>> BEGIN DOCUMENT
This recipe isn’t just about cooking chicken. It’s about recreating a piece of cherished history. I promise that by following these steps, you’ll produce a dish with an unbelievably delicious, sticky, and savory glaze that clings perfectly to the most tender, juicy chicken you’ve ever had.

It’s the kind of meal that creates its own legacy, right in your own home.

Recipe Card

Course Dinner, Main Course, Chicken
Cuisine American
Featuring Glazed Chicken, University of Miami Classic, Sweet and Savory, Van Virgil’s Secret
Prep Time 20 minutes
Cook Time 45 minutes
Total Time 65 minutes
Servings 4 servings
Calories 562 kcal
Author Silas

Ingredients

  • 8 pieces bone-in, skin-on chicken (thighs and drumsticks work best, about 3.5 lbs / 1.6 kg)
  • 1 cup orange marmalade, good quality
  • 1/3 cup soy sauce (or tamari for gluten-free)
  • 1/4 cup Dijon mustard
  • 2 tbsp apple cider vinegar
  • 2 cloves garlic, minced
  • 1 tsp ginger, freshly grated
  • 1/2 tsp kosher salt
  • 1/4 tsp black pepper, freshly ground
  • 1 tbsp olive oil
  • 2 tsp fresh parsley, chopped (for garnish)

For the chicken, using bone-in, skin-on pieces is non-negotiable for achieving that legendary flavor and juiciness. The bones add depth, and the skin gets incredibly crisp under the glaze.

Don’t skimp on the quality of your orange marmalade; look for one with visible pieces of peel, as this provides a much more complex, authentic citrus bite.

Instructions

  1. In a medium bowl, whisk together the orange marmalade, soy sauce, Dijon mustard, apple cider vinegar, minced garlic, and grated ginger. This is your marinade and glaze.
  2. Place the chicken pieces in a large zip-top bag or a shallow dish. Pour about two-thirds of the marmalade mixture over the chicken. Reserve the remaining one-third in the fridge for later.
  3. Seal the bag or cover the dish, and massage the marinade into the chicken. Refrigerate for at least 8 hours, or preferably overnight. This long marination is crucial for deep flavor.
  4. Preheat your oven to 400°F (200°C). Arrange a wire rack over a foil-lined baking sheet. The foil makes cleanup a breeze.
>> END DOCUMENT
◆ DIRECTIVES ◆
[a] From the glazed chicken recipe, extract the part that opens with the words containing "2. Place the" and closes with "cleanup a breeze.", copying it word for word.
[b] Pull out every line of the records that contains the string "beside", matching case exactly.
The recipe and the records have nothing to do with each other.
>> BEGIN PROVIDED DATA
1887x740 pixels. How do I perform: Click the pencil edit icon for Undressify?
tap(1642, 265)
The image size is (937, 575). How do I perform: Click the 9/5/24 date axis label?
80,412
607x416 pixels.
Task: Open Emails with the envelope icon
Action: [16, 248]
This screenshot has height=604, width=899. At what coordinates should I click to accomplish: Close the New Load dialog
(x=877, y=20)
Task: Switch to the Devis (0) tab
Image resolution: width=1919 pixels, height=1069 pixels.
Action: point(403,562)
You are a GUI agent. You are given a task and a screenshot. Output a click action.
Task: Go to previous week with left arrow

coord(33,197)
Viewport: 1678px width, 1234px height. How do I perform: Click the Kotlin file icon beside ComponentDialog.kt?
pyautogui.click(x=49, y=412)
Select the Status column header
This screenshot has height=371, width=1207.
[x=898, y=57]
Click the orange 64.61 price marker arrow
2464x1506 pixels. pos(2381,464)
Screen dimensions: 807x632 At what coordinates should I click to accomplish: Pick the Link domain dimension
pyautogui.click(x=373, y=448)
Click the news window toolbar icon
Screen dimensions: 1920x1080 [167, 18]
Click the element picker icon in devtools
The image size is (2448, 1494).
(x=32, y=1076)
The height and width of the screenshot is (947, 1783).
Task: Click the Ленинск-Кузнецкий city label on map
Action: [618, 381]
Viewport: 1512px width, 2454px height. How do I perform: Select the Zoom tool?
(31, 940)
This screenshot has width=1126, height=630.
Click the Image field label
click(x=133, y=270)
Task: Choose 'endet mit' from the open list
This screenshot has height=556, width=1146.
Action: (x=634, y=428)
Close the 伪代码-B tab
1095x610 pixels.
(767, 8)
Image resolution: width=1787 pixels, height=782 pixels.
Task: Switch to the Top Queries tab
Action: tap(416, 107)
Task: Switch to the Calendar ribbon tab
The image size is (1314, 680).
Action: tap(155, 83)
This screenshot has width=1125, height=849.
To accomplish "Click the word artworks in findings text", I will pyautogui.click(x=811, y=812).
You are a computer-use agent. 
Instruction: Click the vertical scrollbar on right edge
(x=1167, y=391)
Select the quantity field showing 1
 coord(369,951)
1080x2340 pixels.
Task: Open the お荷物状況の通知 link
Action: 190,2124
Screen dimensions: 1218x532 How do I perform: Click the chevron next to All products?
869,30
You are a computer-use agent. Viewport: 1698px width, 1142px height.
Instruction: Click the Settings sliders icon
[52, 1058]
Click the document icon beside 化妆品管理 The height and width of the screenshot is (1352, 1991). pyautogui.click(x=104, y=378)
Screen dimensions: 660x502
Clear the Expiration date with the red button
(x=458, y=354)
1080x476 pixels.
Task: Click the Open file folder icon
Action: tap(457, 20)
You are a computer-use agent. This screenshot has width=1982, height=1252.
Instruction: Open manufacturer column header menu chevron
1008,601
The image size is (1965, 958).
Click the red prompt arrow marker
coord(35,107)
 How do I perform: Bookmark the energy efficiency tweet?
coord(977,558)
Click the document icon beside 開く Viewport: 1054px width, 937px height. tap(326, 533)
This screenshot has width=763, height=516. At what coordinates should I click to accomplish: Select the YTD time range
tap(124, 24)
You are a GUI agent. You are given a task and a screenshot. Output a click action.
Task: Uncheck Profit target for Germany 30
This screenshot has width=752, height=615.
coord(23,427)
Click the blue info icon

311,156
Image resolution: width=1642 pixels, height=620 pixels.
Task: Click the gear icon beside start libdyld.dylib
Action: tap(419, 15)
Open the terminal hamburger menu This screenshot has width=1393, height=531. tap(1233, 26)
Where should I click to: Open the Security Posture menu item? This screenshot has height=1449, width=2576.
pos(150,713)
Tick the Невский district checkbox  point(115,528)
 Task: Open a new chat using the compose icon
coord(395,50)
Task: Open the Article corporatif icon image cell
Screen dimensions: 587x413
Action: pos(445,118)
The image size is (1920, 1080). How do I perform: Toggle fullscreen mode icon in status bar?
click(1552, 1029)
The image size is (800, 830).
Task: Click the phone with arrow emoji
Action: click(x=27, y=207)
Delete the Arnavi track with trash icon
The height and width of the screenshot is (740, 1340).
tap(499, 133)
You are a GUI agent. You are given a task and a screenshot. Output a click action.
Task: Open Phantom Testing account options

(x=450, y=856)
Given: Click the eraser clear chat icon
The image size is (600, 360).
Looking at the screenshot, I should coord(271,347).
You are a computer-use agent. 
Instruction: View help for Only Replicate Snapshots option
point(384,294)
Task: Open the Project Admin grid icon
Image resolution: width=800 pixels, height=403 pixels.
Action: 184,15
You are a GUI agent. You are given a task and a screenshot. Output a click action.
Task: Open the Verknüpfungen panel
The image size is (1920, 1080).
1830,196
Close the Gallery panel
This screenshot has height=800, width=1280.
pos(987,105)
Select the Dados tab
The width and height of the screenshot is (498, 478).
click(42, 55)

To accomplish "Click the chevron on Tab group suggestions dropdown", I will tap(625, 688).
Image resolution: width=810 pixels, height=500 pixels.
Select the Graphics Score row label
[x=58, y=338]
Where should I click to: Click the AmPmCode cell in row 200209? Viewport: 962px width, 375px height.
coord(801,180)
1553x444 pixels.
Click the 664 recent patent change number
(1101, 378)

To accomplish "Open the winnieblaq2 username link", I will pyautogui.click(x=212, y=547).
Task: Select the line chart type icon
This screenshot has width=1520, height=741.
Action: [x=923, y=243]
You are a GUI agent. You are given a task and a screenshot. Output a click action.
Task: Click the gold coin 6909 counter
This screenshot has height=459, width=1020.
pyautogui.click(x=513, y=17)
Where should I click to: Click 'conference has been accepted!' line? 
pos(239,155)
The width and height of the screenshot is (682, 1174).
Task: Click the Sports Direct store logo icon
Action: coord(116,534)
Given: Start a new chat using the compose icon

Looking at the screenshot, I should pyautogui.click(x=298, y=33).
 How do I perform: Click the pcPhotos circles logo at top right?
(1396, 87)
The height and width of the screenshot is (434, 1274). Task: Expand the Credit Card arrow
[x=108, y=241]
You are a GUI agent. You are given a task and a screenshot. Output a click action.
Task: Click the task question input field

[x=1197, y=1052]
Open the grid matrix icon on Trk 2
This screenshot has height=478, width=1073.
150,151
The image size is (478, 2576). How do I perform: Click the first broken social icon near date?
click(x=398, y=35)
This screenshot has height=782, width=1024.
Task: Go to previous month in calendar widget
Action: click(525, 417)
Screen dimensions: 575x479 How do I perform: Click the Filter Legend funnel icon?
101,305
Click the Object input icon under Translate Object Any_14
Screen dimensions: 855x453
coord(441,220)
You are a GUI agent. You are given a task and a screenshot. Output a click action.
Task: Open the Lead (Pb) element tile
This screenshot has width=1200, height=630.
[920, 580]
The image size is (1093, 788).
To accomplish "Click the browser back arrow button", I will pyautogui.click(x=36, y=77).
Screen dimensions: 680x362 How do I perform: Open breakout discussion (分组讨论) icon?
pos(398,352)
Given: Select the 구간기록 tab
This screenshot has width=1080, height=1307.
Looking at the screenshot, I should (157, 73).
>> END PROVIDED DATA
◆ LIST OF SOLUTIONS ◆
[a]
2. Place the chicken pieces in a large zip-top bag or a shallow dish. Pour about two-thirds of the marmalade mixture over the chicken. Reserve the remaining one-third in the fridge for later.
  3. Seal the bag or cover the dish, and massage the marinade into the chicken. Refrigerate for at least 8 hours, or preferably overnight. This long marination is crucial for deep flavor.
  4. Preheat your oven to 400°F (200°C). Arrange a wire rack over a foil-lined baking sheet. The foil makes cleanup a breeze.

[b]
Viewport: 1678px width, 1234px height. How do I perform: Click the Kotlin file icon beside ComponentDialog.kt?
Click the document icon beside 化妆品管理 The height and width of the screenshot is (1352, 1991). pyautogui.click(x=104, y=378)
Click the document icon beside 開く Viewport: 1054px width, 937px height. tap(326, 533)
Task: Click the gear icon beside start libdyld.dylib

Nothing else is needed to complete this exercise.